The sublime and the enormous

When you connect to an internet site, many things happen. First, your request is sent to a domain name system service, which translate the friendly-looking http://www.sex.com into the much more computer-friendly 76.74.255.123, which is the address of the server you’re looking for. The server gets your request and sends a bunch of information back. All of this data is broken up into tiny packets which all take different routes through the mystical tubes, and are reassembled at the other end–your end. And, after just a couple of seconds of waiting, you’re looking at porn. Magic, huh? The thing is, though, we are running out of addresses. We can get about four billion addresses out of the current system, known as IPv4. The system intended to replace it, known as IPv6, however, puts paid to all that. It has, give or take, 340,282,366,920,938,463,463,374,607,431,768,211,456 possible addresses. How to visualise a number that large? Well, I gave it a go, using a trick first used in John Gribbin’s In Search Of Schrödinger’s Cat.

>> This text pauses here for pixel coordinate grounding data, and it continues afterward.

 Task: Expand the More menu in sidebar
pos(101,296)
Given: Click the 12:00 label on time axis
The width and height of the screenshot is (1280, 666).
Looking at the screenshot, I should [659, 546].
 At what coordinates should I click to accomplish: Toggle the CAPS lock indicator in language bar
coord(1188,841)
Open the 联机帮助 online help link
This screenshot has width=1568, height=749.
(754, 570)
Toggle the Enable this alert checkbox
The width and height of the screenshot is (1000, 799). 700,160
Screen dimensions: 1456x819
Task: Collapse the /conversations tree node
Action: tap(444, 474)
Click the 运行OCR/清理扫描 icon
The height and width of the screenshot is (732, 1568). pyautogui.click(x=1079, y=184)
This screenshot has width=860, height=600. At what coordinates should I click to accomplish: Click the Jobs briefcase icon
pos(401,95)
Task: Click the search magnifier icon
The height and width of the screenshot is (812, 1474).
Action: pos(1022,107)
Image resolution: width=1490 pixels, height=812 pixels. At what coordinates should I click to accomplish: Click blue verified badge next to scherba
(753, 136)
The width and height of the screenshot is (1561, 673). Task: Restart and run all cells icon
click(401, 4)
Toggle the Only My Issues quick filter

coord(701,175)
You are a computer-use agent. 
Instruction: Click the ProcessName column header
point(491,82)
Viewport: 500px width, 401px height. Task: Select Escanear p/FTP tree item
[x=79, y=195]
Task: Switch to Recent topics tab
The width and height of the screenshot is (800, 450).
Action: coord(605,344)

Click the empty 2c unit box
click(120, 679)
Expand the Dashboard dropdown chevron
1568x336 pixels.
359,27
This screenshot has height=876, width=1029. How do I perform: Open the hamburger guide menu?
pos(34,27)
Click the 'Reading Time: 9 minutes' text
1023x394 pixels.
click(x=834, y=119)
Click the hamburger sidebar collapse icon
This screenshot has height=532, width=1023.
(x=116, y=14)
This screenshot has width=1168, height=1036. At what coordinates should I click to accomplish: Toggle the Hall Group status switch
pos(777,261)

Conservative estimates consider the universe to be 13.5 billion years old. Since we know that there are sixty seconds in a minute, sixty minutes in an hour, twenty-four hours in a day and 365.2545 days in a year, then we know that 426,032,848,800,000,000 seconds must have passed since the universe began. Well, that number isn’t big enough. So let’s think bigger. There are about 6.5 billion people alive today. For argument’s sake, let’s say the internet has 120 million sites on it to boot. Well, that’s a whole load of numbers.

Well then, let’s imagine that everyone in the world alive today has been registering an entire internet at a rate of one internet a second since the beginning of time. How much of the address space have we used up? Can you guess? A thousandth. A measly thousandth of the available space has been taken. A god-damned THOUSANDTH. Sometimes, things just boggle my mind. I hope you appreciate how big some numbers can be.

Oh, and here’s the raw data, for those who are interested:

Seconds in a minute: 60
Seconds in an hour: 3600
Seconds in a day: 86400
Seconds in a year: 31557988
Seconds in 13.5 billion years: 426032848800000000
Seconds for 6.5 billion people: 2769213517199999800482725888
An internet for everybody: 332305622063999985274262268997009408
Address spaces for IPv6: 340282366920938463463374607431768211456
Fraction of space used: 1/1024.004243

So it isn’t a thousandth, it’s a thousand and twenty-four…th. Doh.